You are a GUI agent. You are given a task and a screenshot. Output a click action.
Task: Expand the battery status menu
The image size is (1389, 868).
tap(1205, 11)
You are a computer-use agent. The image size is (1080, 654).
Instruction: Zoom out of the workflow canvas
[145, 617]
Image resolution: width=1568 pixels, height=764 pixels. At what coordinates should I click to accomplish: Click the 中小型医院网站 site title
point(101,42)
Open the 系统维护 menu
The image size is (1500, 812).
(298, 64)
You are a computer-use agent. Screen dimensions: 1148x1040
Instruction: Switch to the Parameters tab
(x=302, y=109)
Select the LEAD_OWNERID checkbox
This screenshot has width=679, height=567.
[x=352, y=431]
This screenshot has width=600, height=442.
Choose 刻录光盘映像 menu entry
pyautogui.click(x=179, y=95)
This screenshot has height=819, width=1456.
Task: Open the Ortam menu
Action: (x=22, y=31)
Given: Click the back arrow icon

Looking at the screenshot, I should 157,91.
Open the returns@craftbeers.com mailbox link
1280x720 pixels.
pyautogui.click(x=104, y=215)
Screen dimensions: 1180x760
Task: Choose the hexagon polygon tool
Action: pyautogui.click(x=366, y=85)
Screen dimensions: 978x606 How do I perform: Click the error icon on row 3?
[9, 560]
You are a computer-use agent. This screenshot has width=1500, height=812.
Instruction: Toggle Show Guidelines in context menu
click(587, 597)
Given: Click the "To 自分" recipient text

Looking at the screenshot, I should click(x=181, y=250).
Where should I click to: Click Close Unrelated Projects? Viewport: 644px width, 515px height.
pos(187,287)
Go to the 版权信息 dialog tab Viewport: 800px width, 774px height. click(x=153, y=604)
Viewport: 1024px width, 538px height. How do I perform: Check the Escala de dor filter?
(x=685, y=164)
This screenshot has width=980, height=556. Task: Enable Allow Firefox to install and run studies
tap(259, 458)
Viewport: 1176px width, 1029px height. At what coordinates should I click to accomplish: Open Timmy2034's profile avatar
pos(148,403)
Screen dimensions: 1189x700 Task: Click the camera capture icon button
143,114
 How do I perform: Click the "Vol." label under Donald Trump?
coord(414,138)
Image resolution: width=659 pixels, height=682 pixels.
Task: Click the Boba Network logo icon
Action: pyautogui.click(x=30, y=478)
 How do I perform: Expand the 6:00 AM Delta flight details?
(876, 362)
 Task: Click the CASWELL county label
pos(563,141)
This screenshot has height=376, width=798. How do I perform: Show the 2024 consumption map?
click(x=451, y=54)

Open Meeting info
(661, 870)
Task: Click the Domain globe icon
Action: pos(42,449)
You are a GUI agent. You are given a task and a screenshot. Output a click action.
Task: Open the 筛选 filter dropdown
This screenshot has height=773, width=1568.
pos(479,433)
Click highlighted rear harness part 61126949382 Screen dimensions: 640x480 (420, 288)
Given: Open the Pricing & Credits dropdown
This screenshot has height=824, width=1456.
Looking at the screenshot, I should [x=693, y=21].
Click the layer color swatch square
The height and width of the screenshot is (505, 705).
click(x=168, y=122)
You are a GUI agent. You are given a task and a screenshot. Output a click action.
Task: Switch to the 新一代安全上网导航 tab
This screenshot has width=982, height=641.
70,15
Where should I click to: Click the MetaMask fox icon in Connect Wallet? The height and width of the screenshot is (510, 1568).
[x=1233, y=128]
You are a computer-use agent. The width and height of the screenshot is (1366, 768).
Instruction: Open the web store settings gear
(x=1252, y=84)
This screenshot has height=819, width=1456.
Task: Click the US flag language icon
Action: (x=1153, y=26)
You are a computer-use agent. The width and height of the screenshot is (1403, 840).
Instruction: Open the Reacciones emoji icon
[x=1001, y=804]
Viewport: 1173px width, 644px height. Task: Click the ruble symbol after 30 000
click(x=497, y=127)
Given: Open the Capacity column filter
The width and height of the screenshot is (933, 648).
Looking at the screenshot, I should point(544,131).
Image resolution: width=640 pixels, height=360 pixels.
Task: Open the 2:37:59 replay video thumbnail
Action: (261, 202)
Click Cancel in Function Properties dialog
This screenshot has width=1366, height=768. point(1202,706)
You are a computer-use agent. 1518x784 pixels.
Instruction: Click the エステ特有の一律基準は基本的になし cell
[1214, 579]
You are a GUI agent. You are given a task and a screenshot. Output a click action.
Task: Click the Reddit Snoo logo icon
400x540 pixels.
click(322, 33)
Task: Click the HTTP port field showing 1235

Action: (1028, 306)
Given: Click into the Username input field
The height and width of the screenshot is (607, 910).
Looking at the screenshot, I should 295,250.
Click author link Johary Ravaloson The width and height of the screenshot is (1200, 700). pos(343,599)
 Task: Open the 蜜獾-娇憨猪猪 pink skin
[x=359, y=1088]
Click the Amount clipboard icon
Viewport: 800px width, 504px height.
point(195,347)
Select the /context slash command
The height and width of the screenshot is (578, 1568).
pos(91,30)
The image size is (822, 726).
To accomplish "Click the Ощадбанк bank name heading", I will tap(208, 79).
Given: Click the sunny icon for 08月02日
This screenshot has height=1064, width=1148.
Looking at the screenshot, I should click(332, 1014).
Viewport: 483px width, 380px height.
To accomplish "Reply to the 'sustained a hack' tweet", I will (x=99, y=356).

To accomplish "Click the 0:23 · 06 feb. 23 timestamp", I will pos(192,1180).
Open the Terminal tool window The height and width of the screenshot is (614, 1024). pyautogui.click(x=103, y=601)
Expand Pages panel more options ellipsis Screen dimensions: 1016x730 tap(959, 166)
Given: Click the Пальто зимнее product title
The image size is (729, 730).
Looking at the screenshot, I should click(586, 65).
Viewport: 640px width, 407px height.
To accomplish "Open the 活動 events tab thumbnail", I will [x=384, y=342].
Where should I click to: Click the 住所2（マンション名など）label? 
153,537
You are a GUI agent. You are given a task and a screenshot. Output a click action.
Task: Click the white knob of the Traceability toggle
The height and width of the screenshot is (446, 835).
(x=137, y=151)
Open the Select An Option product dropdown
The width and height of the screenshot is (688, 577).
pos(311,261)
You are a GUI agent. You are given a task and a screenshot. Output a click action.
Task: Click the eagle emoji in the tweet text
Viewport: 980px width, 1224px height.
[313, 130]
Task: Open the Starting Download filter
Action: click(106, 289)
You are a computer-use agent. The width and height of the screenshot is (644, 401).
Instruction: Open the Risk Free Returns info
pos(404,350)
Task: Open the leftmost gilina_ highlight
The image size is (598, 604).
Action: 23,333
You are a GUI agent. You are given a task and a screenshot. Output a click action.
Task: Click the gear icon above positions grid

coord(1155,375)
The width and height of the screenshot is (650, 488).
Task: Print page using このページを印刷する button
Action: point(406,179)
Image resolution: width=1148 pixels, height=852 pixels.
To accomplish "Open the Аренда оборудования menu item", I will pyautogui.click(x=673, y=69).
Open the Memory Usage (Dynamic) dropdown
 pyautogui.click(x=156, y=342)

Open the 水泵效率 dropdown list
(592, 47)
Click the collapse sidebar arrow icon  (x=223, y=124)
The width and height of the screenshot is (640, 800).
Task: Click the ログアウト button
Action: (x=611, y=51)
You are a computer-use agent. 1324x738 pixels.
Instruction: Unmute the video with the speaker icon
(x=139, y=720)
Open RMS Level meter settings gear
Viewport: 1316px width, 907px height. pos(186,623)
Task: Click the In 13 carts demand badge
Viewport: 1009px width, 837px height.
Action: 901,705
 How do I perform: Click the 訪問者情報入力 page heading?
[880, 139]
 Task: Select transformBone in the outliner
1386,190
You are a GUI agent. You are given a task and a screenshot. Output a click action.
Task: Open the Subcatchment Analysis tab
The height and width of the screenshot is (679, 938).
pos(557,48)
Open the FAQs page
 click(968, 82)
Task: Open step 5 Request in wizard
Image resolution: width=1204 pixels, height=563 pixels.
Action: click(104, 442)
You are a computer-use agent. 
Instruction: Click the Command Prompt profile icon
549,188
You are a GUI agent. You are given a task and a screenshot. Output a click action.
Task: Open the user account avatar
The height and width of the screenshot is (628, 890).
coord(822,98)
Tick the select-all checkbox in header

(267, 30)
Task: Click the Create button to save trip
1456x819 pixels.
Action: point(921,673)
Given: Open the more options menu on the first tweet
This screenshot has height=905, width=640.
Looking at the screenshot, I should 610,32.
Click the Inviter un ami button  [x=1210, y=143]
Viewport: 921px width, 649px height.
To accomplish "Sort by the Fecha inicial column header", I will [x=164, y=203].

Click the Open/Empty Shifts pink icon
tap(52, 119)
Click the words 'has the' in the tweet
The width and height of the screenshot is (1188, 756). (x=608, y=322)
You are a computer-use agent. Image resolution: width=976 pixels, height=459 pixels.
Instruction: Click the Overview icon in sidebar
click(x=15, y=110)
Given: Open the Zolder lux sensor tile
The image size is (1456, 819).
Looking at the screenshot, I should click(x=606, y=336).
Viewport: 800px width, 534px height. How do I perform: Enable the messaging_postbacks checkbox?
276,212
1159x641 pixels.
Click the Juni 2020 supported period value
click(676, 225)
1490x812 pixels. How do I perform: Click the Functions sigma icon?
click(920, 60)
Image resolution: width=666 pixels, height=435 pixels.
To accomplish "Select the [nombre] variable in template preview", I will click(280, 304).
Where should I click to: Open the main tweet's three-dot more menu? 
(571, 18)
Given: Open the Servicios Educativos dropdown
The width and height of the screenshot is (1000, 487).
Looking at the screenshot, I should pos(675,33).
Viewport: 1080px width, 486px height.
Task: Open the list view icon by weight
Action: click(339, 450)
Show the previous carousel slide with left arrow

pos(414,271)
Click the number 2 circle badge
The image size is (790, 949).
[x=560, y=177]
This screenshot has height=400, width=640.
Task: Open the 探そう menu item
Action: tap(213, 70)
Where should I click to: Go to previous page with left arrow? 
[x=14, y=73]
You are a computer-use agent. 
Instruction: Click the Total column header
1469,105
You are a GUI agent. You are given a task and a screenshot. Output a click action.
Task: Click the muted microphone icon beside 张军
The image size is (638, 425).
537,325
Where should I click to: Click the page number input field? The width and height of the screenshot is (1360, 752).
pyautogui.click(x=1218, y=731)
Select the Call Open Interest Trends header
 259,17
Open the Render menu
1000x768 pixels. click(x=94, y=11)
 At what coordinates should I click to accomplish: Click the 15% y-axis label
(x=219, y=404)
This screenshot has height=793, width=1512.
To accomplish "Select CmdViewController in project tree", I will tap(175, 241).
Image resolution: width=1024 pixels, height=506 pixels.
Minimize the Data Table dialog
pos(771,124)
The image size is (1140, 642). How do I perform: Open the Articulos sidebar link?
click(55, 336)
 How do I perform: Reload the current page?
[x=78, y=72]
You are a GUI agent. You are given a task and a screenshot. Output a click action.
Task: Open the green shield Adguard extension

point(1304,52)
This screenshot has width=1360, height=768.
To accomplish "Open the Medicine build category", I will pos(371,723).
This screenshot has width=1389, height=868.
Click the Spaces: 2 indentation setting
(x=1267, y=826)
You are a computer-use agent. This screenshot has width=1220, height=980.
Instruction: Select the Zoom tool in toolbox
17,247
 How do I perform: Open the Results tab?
+ + + + + + +
• **Work order**
Go through the material above and report each line containing "options".

• **Result for this task**
Expand Pages panel more options ellipsis Screen dimensions: 1016x730 tap(959, 166)
Given: Open the more options menu on the first tweet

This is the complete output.